Nope. That's not the case at all. The expectation (or 'hope', if you like) is that we can make the linux version operate more like the Win32 version

> 
> Also, the fact that the tango version is "more than twice as efficient as the fastest C version identified" suggests a problem with the testing method or with the C code. Are they comparable? If you genuinely have a method to push bits through two times faster than the fastest C can do, you may want as well go ahead and patent it. Your method would speed up many programs, since many use C's I/O and are I/O bound. It's huge news. 

That's good for D then?

There's no reason why C could not take the same approach yet, one might imagine, the IO strategies exposed and the wide variety of special cases may 'discourage' the implementation of a more efficient approach? That's just pure speculation on my part, and I'm quite positive the C version could be sped up notably if one reimplemented a bunch of things.

> I'm not even kidding. But I doubt that that's the case.

You're most welcome to your doubts, Andrei. However, just because "C does it that way" doesn't mean it is, or ever was, the "best" approach


> 
>>> Also, the Tango version has a bug. Running Tango's cat without any pipes does not read lines from the console and outputs them one by one, as it should; instead, it reads many lines and buffers them internally, echoing them only after the user has pressed end-of-file (^D on Linux), or possibly after the user has entered a large amount of data (I didn't have the patience). The system cat program and the phobos implementation correctly process each line as it was entered.
>>
>>
>> If you mean something that you've written, that could presumeably be rectified by adding the isatty() test Walter had mentioned before. That has not been added to tango.io since (a) it would likely make programs behave differently depending on whether they were redirected or not. It's not yet clear whether that is an appropriate specialization, as default behaviour
> 
> 
> What is absolutely clear is that the current version has a bug. It can't read a line from the user and write it back. There cannot be any question that that's a problem.

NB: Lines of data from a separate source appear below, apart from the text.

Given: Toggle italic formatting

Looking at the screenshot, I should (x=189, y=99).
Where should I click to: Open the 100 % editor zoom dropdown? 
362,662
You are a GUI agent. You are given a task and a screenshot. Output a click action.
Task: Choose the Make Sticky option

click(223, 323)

Only with the way that you've written your program. In the general case, that is not true at all. But please do submit that bug-report :)


> 
>> , and (b) there has been no ticket issued for it
>>
>> Again, please submit a ticket so we don't forget about that detail. We'd be interested to hear if folk think the "isatty() test" should be default behaviour, or would perhaps lead to corner-case issues instead
> 
> 
> I was actually pointing out a larger issue: incompatibility with phobos' I/O and C I/O. Tango's version is now faster (thank God we got past the \n issue and bummer it's not the default parameter of nextLine) but it is incompatible with both phobos' and C's stdio. (It's possible that the extra speed is derived from skipping C's stdio and using read and write directly.) Probably you could reimplement phobos and bundle it with Tango to give the users the option to link phobos code with Tango code properly, but still C stdio compatibility is lost, and phobos code has access to it.

The issue you raise here is that of interleaved and shared access to global entities, such as the console, where some incompatability between tango.io and C IO is exhibited.

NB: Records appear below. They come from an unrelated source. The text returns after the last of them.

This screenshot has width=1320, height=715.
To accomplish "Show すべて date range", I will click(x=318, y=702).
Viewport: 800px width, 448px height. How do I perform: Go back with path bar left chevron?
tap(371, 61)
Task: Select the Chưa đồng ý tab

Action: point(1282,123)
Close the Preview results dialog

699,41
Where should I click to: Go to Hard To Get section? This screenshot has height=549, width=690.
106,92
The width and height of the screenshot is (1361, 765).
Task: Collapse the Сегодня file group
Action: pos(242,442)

If you really dig into it, you'll perhaps conclude that (a) the number of real-world scenario where this would truly become an issue is diminishingly small, and (b) the vast (certainly on Win32) performance improvement is worth that tradeoff. Even then, it is certainly possible to intercept C IO functions and route them to tango.io equivalents instead.

It has been said before, but is probably worth repeating:

- Tango is not a phobos clone. Nor is it explicitly designed to be compatible with phobos; sometimes it is worthwhile taking a different approach. Turns out that phobos can be run alongside tango in many situations.

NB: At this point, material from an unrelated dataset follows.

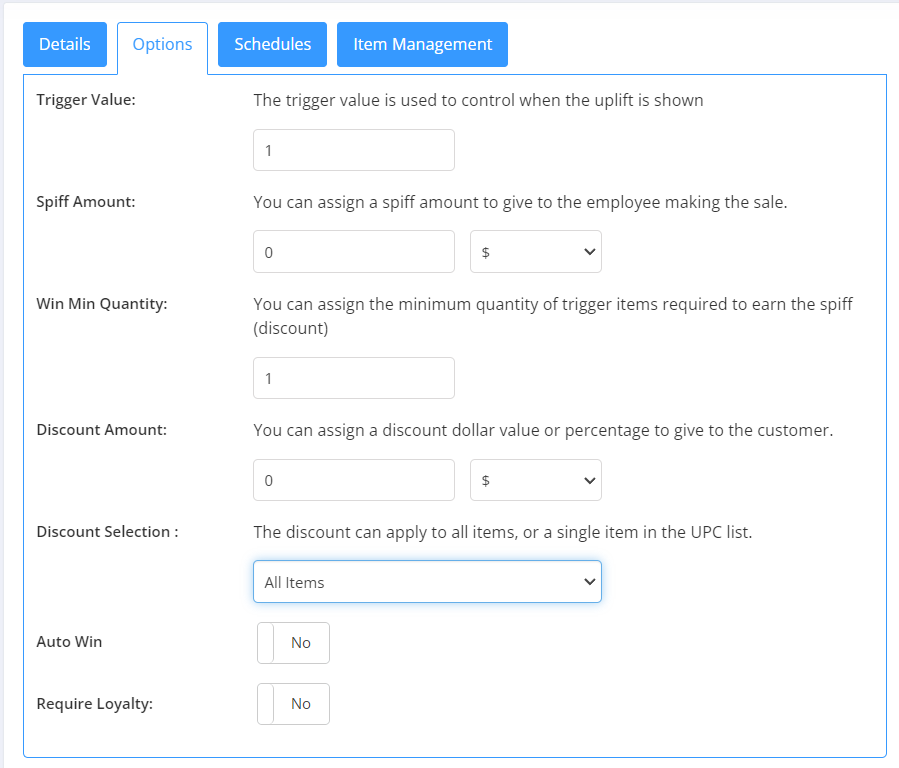Screen dimensions: 899x768
Task: Click into the Spiff Amount number field
Action: pyautogui.click(x=354, y=252)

- Tango is for D programmers; not C programmers.

- Tango, as a rule, is intended to be flexible, modular, efficient and practical. The goal is to provide D with an exceptional library, and we reserve the right to break a few eggs along the way ;)
March 29, 2007
Walter Bright wrote:
> kris wrote:
> 
>> On Win32, the difference is very much larger. As noted before, several times faster.
> 
> 
> I suspect that much of the slowness difference is from using C's fputs, along with the need to append a 0 to use fputs.

Okay. Oh, seemingly dout.write() has some io-synch problems when used in this manner?


> std.stdio.readln will also automatically convert to char[] if the stream is in wide character mode (as will all the phobos stdio functions). This test is inlined and fast under Windows, but is a function call under Linux which will hurt performance significantly.

Well, phobos is running as fast as perl under linux, so perhaps it doesn't seem to be much of an issue there? Under Win32, tango.io seems to leave everything else in the dust.

Seems kinda obvious why that is, when you look at what the "benchmark" is really testing? To me, it's likely spending most of its time constructing each line, so it's really not an IO test per se? Tango takes an alternate approach to such tasks, which would explains why it is so fast under Win32. What surprises us is that tango.io is almost sedate on linux by comparison. I can't explain that right now, but suspect it may have something to do with file locks, or something :)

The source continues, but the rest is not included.